El promedio de edad de los ex uniformados presos supera los 75 años de edad, y muchos de ellos presentan una grave condición de salud. Se espera una resolución gubernamental respecto a indultar en vida al General (R) Héctor Orozco, hoy de 85 años, y al ex inspector de investigaciones Altez España de 92, para que puedan pasar sus últimos días en algún lugar que les permita contar con los cuidados adecuados a sus deterioradas condiciones médicas.

De esta forma los reos ancianos y enfermos continúan esperando un gesto humanitario de las autoridades mientras sus vidas se consumen.

Por otra parte, las prensa nos dice que en Argentina, en Mar del Plata (provincia de Buenos Aires), fue detenido el Coronel en Retiro (Subteniente en 1973) Sergio Jara Arancibia, quien desde el mes de de agosto de 2017 se encontraba prófugo de la justicia, y por ende, pesaba sobre él una orden de detención para ser puesto a disposición de la Corte de Apelaciones de Valparaíso, por lo que se tramita su extradición  para ser “puesto a disposición de la Justicia para su debido proceso”, según difundió el Ministerio de Seguridad argentino en una nota de prensa.

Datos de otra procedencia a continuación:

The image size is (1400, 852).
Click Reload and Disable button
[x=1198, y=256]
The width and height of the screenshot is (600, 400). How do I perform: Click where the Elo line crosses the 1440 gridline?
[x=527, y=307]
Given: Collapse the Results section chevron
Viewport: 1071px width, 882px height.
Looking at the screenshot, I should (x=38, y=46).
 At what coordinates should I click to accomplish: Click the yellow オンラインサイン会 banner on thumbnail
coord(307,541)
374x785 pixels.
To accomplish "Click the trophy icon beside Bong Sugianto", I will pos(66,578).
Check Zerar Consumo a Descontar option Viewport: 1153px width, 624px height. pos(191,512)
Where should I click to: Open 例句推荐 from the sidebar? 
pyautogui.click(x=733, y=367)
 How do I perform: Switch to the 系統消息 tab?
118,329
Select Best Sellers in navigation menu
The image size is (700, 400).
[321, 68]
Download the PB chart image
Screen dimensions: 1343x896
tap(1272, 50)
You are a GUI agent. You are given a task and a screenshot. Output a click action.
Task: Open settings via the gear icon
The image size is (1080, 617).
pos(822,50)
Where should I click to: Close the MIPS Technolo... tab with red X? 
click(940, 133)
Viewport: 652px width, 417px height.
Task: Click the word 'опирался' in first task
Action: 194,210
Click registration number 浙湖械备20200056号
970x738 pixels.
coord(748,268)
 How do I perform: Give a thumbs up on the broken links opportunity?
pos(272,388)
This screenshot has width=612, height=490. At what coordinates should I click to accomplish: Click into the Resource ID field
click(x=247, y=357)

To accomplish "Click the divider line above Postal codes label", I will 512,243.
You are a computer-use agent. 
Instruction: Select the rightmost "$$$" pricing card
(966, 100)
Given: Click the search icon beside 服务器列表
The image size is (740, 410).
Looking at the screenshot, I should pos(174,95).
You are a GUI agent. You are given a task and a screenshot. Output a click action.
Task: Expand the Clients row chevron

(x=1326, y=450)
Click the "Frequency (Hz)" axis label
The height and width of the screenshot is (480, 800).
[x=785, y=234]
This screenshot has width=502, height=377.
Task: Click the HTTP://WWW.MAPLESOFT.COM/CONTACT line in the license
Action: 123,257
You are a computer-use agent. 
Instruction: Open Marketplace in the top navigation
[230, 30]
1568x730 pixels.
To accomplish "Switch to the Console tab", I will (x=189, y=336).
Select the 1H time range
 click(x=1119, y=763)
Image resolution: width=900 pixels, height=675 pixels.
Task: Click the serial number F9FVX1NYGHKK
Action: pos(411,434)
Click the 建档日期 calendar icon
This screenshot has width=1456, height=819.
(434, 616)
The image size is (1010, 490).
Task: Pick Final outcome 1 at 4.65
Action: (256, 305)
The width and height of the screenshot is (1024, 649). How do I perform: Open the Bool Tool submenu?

El Coronel Jara decidió fugarse del país y evadir lo que consideraba una absoluta falta de justicia, cuando la Corte Suprema de Chile confirmó el año pasado su condena a prisión por el asesinato de un médico y un funcionario público opositores al régimen militar, hechos en los cuales niega su participación y en los que manifestaba la injusticia de ser condenado  por ningún otro hecho probatorio que el sólo testimonio de terceros, en un proceso efectuado bajo un sistema derogado en Chile el año 2005, pero que rige hoy exclusivamente para los ex uniformados que son sometidos a proceso, sin tener estos las garantías procesales que se otorgan a todos los chilenos, como son la presunción de inocencia, la presencia de un juez de garantía, de un abogado  en las diligencias del tribunal, la absoluta necesidad de probar los hechos por los que son imputados, en fin de todo un sistema del cual se excluyó a los ex uniformados acusados (muchas veces a la bandada),  por los hechos ocurridos durante el periodo del gobierno militar.

La situación descrita no puede dejar de ser comparada con la del terrorista Galvarino Apablaza, el “Comandante Salvador” del FPMR Autónomo, acusado por su participación en el asesinato del senador Jaime Guzmán y en el secuestro de Cristián Edwards, ambos hechos ocurridos en 1991 durante el gobierno de Patricio Aylwin, por los que Apablaza huyó a Argentina donde fue detenido el 2004, permaneciendo recluido durante siete meses en la Cárcel de la Unidad de Investigaciones Antiterroristas de Buenos Aires, hasta que el 4 de Julio de 2005, el juez del caso, Claudio Bonadío, decidió no conceder el pedido de extradición a Chile, entendiendo que en nuestro  país se vería afectado su derecho al debido proceso y a la defensa, permaneciendo entonces en el país vecino hasta nuestros días.

Se debe felicitar a la izquierda  por su habilidad para manipular gobiernos y la opinión pública nacional e internacional. Apablaza  alega falta de garantías para enfrentar la justicia chilena… Sería bueno que nuestros juristas y nuestros diligentes parlamentarios averiguaran… sólo un poco, qué garantía procesales tuvo Jara y qué garantías procesales tienen hoy los ex uniformados sometidos a proceso.